Chennai
Posted 2 weeks ago
Site Reliability Engineer
– Full-time | Senior level | Chennai, Tamil Nadu, India | Hybrid Work Culture
REQUIREMENTS
- Bachelor’s degree in Computer Science, Information Technology, or related field. (or equivalent work experience).
- Proven experience as a Devops Engineer or Site Reliability Engineer or similar role, with at least 2 years.
- Strong hands-on experience with infrastructure-as-code tools like Terraform, configuration management tools like Ansible, and version control systems like Git.
- Proficiency in scripting languages such as Python, Bash, or Ruby for automation tasks.
- In-depth knowledge of CI/CD concepts and experience with CI/CD tools like Jenkins, GitLab CI/CD, CircleCI or GitHub Actions.
- Extensive experience working with cloud platforms like AWS, Azure, or GCP.
- Solid understanding of containerization technologies such as Docker and container orchestration tools like Kubernetes.
- Familiarity with monitoring and logging solutions like Prometheus, Grafana, ELK stack, etc.
- Excellent problem-solving skills and the ability to troubleshoot complex issues across different technology stacks.
- Strong communication and interpersonal skills to effectively collaborate with cross-functional teams.
WHAT YOU WILL DO
1. AWS Cloud Maintenance:
- Maintain and optimize AWS Cloud infrastructure to ensure scalability, reliability, and performance.
- Monitor AWS resources and services to identify and rectify potential issues before they impact the system.
2. Kubernetes Management:
- Manage and maintain Kubernetes clusters, ensuring high availability and performance.
- Implement best practices for container orchestration and scaling.
3. Incident Response:
- Participate in an on-call rotation to provide 24/7 support and respond to critical incidents promptly.
- Collaborate with cross-functional teams to troubleshoot and resolve system issues efficiently.
4. Bug Tracking and Resolution:
- Identify and document software and infrastructure bugs, working closely with development teams to prioritize and resolve them.
- Continuously improve monitoring and alerting systems to proactively detect issues.
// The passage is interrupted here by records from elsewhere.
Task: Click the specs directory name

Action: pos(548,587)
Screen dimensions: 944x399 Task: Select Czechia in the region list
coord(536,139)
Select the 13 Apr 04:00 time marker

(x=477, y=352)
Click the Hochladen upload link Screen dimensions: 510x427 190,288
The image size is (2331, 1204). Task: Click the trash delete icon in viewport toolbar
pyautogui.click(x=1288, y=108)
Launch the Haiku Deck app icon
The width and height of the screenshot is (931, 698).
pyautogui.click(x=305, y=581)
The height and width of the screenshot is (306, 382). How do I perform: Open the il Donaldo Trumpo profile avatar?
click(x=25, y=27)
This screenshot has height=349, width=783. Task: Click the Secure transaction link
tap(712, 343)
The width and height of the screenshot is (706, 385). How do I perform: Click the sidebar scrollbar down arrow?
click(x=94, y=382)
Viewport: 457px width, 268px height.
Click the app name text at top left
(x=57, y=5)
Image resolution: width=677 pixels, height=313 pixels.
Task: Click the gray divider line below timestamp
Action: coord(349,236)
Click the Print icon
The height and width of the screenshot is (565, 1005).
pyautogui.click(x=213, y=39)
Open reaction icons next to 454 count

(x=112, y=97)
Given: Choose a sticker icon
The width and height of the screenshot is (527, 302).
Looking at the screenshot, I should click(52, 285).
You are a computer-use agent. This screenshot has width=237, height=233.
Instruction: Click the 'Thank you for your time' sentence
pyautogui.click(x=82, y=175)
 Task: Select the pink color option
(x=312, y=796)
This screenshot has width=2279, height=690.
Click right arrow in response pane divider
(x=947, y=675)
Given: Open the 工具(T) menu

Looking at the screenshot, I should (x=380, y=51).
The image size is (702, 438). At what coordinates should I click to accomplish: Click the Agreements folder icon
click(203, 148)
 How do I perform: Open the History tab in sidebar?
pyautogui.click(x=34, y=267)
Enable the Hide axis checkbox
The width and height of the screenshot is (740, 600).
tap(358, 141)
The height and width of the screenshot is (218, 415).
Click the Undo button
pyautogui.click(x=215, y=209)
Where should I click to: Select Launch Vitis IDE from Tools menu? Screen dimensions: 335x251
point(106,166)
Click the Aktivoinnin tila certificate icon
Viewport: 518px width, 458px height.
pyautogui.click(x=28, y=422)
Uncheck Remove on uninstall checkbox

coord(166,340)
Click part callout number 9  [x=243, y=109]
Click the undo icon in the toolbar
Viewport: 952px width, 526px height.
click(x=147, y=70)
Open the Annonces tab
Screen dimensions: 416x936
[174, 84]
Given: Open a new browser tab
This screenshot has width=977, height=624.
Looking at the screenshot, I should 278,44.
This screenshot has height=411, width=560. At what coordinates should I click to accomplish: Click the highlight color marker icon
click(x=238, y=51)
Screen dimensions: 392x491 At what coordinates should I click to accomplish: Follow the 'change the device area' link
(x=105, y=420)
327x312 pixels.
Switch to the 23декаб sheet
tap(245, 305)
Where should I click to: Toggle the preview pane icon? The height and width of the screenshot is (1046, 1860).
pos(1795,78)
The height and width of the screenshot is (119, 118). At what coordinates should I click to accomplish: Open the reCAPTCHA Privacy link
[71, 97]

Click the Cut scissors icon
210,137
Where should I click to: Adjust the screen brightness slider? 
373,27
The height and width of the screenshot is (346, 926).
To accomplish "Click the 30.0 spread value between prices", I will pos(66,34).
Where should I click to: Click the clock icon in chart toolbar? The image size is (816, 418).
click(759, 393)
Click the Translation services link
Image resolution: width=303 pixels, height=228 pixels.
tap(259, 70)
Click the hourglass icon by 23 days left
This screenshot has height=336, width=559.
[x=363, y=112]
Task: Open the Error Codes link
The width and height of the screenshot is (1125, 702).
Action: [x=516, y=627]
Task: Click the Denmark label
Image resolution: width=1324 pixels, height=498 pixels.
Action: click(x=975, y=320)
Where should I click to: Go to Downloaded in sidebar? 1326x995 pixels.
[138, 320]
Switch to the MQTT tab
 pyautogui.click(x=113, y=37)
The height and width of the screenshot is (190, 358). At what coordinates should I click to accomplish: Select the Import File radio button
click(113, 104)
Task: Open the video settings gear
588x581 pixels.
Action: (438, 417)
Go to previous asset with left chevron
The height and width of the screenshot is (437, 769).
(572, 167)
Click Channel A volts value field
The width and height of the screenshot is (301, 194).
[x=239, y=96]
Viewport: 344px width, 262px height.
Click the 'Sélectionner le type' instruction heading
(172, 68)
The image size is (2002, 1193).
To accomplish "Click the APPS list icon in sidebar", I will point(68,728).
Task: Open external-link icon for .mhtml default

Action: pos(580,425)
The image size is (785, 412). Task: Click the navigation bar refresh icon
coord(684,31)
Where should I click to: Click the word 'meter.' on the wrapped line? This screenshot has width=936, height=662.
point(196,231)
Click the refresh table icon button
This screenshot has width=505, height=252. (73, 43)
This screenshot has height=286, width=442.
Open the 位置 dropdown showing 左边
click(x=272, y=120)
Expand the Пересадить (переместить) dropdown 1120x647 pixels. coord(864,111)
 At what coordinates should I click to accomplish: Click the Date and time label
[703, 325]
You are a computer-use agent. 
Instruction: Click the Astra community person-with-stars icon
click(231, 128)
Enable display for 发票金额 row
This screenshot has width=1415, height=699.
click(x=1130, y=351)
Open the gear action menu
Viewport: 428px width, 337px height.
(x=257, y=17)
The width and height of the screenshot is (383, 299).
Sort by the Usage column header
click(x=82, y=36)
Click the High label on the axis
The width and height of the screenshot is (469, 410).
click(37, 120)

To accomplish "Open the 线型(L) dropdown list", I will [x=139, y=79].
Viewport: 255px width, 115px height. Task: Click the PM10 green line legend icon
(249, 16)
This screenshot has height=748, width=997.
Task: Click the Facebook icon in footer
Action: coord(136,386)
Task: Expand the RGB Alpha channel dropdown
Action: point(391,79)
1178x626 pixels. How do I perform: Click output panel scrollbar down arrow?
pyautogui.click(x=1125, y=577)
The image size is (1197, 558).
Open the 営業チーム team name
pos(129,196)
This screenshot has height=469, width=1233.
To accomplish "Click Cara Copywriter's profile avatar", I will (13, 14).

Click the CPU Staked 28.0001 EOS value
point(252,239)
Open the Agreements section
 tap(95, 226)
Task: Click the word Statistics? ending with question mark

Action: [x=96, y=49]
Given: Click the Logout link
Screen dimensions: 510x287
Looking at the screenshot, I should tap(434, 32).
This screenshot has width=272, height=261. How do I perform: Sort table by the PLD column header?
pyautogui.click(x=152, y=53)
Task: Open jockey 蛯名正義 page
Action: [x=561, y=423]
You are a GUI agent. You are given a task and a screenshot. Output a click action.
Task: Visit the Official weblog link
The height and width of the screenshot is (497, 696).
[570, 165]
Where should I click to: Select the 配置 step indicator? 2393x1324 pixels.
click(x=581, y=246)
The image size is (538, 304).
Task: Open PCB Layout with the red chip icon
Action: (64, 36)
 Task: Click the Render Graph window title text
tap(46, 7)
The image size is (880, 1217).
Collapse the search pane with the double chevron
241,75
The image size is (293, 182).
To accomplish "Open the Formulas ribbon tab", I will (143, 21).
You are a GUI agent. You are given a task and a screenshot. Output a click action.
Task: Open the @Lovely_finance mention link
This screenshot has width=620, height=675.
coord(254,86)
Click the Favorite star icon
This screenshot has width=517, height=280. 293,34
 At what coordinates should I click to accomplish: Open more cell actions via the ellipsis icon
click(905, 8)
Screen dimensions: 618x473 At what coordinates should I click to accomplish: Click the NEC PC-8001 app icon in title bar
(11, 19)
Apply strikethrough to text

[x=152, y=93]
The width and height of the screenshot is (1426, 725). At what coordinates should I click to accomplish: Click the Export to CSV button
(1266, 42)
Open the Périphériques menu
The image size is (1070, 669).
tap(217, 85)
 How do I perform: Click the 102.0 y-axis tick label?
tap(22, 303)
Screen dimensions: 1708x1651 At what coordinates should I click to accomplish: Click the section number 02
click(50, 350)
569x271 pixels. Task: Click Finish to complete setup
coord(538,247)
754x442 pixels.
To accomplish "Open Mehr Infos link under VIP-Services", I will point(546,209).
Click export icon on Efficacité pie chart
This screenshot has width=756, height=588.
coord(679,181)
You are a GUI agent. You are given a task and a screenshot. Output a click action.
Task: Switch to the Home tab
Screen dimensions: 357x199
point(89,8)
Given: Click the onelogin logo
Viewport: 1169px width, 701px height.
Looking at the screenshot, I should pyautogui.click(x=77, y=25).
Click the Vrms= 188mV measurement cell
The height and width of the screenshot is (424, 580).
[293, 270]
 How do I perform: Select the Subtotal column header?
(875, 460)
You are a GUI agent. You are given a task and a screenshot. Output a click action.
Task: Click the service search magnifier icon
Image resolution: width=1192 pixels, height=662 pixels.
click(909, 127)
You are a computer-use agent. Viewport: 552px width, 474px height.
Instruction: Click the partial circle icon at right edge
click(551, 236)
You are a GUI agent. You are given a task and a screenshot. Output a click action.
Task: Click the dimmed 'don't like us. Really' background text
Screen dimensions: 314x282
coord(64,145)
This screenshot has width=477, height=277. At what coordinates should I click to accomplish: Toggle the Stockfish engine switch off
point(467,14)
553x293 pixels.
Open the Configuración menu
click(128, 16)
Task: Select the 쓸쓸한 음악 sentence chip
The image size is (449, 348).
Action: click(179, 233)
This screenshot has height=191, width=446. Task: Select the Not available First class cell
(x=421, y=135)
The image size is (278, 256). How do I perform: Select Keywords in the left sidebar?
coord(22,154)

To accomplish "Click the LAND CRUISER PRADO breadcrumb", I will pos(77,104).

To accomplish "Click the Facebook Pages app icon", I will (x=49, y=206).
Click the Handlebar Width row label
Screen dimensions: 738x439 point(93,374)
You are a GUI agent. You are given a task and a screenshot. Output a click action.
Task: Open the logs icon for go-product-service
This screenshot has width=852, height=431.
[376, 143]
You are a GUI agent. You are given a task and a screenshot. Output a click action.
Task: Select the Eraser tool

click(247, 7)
5. Performance Optimization:
- Analyze system performance and implement optimizations to enhance reliability and reduce downtime.
6. Automation:
- Develop and maintain automation scripts and tools for provisioning, deployment, and monitoring.
7. Documentation:
- Create and update documentation for systems, processes, and incident response procedures.
8. Security and Compliance:
- Ensure security best practices are followed and participate in security audits and compliance initiatives.